▸ **Requirement**: Would you reproduce all of the entries below, character for character?

▸ **Dataset extract**:
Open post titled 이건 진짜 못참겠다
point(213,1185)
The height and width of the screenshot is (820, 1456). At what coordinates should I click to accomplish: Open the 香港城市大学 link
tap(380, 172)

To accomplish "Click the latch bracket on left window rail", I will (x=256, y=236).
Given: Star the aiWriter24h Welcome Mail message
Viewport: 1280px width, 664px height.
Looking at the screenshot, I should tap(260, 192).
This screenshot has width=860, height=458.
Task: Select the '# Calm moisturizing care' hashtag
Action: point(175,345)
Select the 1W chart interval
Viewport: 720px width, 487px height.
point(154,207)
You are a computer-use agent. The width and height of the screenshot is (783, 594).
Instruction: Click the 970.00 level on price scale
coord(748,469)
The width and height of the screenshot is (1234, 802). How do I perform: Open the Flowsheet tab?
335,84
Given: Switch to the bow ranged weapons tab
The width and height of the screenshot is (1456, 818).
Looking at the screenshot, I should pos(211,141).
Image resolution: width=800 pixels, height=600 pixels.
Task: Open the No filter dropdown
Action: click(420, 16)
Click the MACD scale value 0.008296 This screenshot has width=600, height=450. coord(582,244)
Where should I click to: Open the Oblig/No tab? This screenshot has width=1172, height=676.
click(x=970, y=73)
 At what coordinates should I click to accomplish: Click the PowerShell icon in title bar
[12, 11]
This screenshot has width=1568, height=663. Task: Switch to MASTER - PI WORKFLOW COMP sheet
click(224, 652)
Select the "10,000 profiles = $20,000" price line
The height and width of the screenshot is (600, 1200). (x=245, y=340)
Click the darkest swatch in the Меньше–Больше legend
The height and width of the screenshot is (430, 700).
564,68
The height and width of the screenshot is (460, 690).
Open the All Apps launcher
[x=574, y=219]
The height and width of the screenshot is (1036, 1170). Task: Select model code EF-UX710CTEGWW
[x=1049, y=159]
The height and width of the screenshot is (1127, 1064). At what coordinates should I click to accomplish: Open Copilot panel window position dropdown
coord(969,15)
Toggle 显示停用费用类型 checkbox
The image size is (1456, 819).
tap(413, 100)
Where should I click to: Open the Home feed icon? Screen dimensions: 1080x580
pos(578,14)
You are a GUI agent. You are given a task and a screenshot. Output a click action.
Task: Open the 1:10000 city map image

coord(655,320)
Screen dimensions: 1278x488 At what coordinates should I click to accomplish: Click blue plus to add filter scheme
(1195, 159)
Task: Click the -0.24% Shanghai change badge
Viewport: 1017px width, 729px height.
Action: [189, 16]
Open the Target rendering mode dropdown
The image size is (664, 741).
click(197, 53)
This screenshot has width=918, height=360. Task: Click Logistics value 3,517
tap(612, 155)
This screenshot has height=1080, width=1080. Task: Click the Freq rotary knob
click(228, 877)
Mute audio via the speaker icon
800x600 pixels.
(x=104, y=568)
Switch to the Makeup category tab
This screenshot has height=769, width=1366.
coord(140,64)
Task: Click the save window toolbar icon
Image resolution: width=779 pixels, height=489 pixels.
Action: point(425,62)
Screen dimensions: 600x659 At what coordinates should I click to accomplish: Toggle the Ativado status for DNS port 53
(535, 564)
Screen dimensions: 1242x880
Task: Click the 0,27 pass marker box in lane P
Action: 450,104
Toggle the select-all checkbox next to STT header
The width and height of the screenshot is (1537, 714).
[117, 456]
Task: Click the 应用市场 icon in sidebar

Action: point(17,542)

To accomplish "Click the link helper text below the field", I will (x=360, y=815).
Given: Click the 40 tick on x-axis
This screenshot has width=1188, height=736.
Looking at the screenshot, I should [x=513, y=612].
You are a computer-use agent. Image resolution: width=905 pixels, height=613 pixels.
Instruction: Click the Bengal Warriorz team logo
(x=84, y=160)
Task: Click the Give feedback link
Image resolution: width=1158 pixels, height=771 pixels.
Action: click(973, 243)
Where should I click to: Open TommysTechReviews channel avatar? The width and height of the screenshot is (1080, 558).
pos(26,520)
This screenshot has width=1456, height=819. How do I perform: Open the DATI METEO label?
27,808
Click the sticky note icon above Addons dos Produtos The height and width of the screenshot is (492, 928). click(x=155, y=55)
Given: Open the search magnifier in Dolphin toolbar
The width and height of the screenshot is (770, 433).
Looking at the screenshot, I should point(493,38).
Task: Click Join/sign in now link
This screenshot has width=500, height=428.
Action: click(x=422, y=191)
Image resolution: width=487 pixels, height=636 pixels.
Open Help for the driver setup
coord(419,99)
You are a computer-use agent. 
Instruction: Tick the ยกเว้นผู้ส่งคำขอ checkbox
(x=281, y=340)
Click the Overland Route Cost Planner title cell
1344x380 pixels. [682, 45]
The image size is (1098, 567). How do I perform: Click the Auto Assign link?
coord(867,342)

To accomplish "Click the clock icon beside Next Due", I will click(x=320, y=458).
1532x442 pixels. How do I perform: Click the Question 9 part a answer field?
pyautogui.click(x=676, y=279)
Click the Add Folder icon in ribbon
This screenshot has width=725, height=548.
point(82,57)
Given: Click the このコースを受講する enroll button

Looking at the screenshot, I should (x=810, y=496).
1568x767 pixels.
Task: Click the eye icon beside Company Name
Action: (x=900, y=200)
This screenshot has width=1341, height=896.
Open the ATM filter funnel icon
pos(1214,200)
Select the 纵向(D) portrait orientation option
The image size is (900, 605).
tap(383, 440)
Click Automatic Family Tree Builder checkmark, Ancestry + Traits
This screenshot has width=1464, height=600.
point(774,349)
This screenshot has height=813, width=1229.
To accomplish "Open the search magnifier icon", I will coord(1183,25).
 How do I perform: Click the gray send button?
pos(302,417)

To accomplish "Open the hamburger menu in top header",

▸ **Result**:
Open post titled 이건 진짜 못참겠다
point(213,1185)
The height and width of the screenshot is (820, 1456). At what coordinates should I click to accomplish: Open the 香港城市大学 link
tap(380, 172)

To accomplish "Click the latch bracket on left window rail", I will (x=256, y=236).
Given: Star the aiWriter24h Welcome Mail message
Viewport: 1280px width, 664px height.
Looking at the screenshot, I should tap(260, 192).
This screenshot has width=860, height=458.
Task: Select the '# Calm moisturizing care' hashtag
Action: point(175,345)
Select the 1W chart interval
Viewport: 720px width, 487px height.
point(154,207)
You are a computer-use agent. The width and height of the screenshot is (783, 594).
Instruction: Click the 970.00 level on price scale
coord(748,469)
The width and height of the screenshot is (1234, 802). How do I perform: Open the Flowsheet tab?
335,84
Given: Switch to the bow ranged weapons tab
The width and height of the screenshot is (1456, 818).
Looking at the screenshot, I should pos(211,141).
Image resolution: width=800 pixels, height=600 pixels.
Task: Open the No filter dropdown
Action: click(420, 16)
Click the MACD scale value 0.008296 This screenshot has width=600, height=450. coord(582,244)
Where should I click to: Open the Oblig/No tab? This screenshot has width=1172, height=676.
click(x=970, y=73)
 At what coordinates should I click to accomplish: Click the PowerShell icon in title bar
[12, 11]
This screenshot has width=1568, height=663. Task: Switch to MASTER - PI WORKFLOW COMP sheet
click(224, 652)
Select the "10,000 profiles = $20,000" price line
The height and width of the screenshot is (600, 1200). (x=245, y=340)
Click the darkest swatch in the Меньше–Больше legend
The height and width of the screenshot is (430, 700).
564,68
The height and width of the screenshot is (460, 690).
Open the All Apps launcher
[x=574, y=219]
The height and width of the screenshot is (1036, 1170). Task: Select model code EF-UX710CTEGWW
[x=1049, y=159]
The height and width of the screenshot is (1127, 1064). At what coordinates should I click to accomplish: Open Copilot panel window position dropdown
coord(969,15)
Toggle 显示停用费用类型 checkbox
The image size is (1456, 819).
tap(413, 100)
Where should I click to: Open the Home feed icon? Screen dimensions: 1080x580
pos(578,14)
You are a GUI agent. You are given a task and a screenshot. Output a click action.
Task: Open the 1:10000 city map image

coord(655,320)
Screen dimensions: 1278x488 At what coordinates should I click to accomplish: Click blue plus to add filter scheme
(1195, 159)
Task: Click the -0.24% Shanghai change badge
Viewport: 1017px width, 729px height.
Action: [189, 16]
Open the Target rendering mode dropdown
The image size is (664, 741).
click(197, 53)
This screenshot has width=918, height=360. Task: Click Logistics value 3,517
tap(612, 155)
This screenshot has height=1080, width=1080. Task: Click the Freq rotary knob
click(228, 877)
Mute audio via the speaker icon
800x600 pixels.
(x=104, y=568)
Switch to the Makeup category tab
This screenshot has height=769, width=1366.
coord(140,64)
Task: Click the save window toolbar icon
Image resolution: width=779 pixels, height=489 pixels.
Action: point(425,62)
Screen dimensions: 600x659 At what coordinates should I click to accomplish: Toggle the Ativado status for DNS port 53
(535, 564)
Screen dimensions: 1242x880
Task: Click the 0,27 pass marker box in lane P
Action: 450,104
Toggle the select-all checkbox next to STT header
The width and height of the screenshot is (1537, 714).
[117, 456]
Task: Click the 应用市场 icon in sidebar

Action: point(17,542)

To accomplish "Click the link helper text below the field", I will (x=360, y=815).
Given: Click the 40 tick on x-axis
This screenshot has width=1188, height=736.
Looking at the screenshot, I should [x=513, y=612].
You are a computer-use agent. Image resolution: width=905 pixels, height=613 pixels.
Instruction: Click the Bengal Warriorz team logo
(x=84, y=160)
Task: Click the Give feedback link
Image resolution: width=1158 pixels, height=771 pixels.
Action: click(973, 243)
Where should I click to: Open TommysTechReviews channel avatar? The width and height of the screenshot is (1080, 558).
pos(26,520)
This screenshot has width=1456, height=819. How do I perform: Open the DATI METEO label?
27,808
Click the sticky note icon above Addons dos Produtos The height and width of the screenshot is (492, 928). click(x=155, y=55)
Given: Open the search magnifier in Dolphin toolbar
The width and height of the screenshot is (770, 433).
Looking at the screenshot, I should point(493,38).
Task: Click Join/sign in now link
This screenshot has width=500, height=428.
Action: click(x=422, y=191)
Image resolution: width=487 pixels, height=636 pixels.
Open Help for the driver setup
coord(419,99)
You are a computer-use agent. 
Instruction: Tick the ยกเว้นผู้ส่งคำขอ checkbox
(x=281, y=340)
Click the Overland Route Cost Planner title cell
1344x380 pixels. [682, 45]
The image size is (1098, 567). How do I perform: Click the Auto Assign link?
coord(867,342)

To accomplish "Click the clock icon beside Next Due", I will click(x=320, y=458).
1532x442 pixels. How do I perform: Click the Question 9 part a answer field?
pyautogui.click(x=676, y=279)
Click the Add Folder icon in ribbon
This screenshot has width=725, height=548.
point(82,57)
Given: Click the このコースを受講する enroll button

Looking at the screenshot, I should (x=810, y=496).
1568x767 pixels.
Task: Click the eye icon beside Company Name
Action: (x=900, y=200)
This screenshot has width=1341, height=896.
Open the ATM filter funnel icon
pos(1214,200)
Select the 纵向(D) portrait orientation option
The image size is (900, 605).
tap(383, 440)
Click Automatic Family Tree Builder checkmark, Ancestry + Traits
This screenshot has width=1464, height=600.
point(774,349)
This screenshot has height=813, width=1229.
To accomplish "Open the search magnifier icon", I will coord(1183,25).
 How do I perform: Click the gray send button?
pos(302,417)

To accomplish "Open the hamburger menu in top header",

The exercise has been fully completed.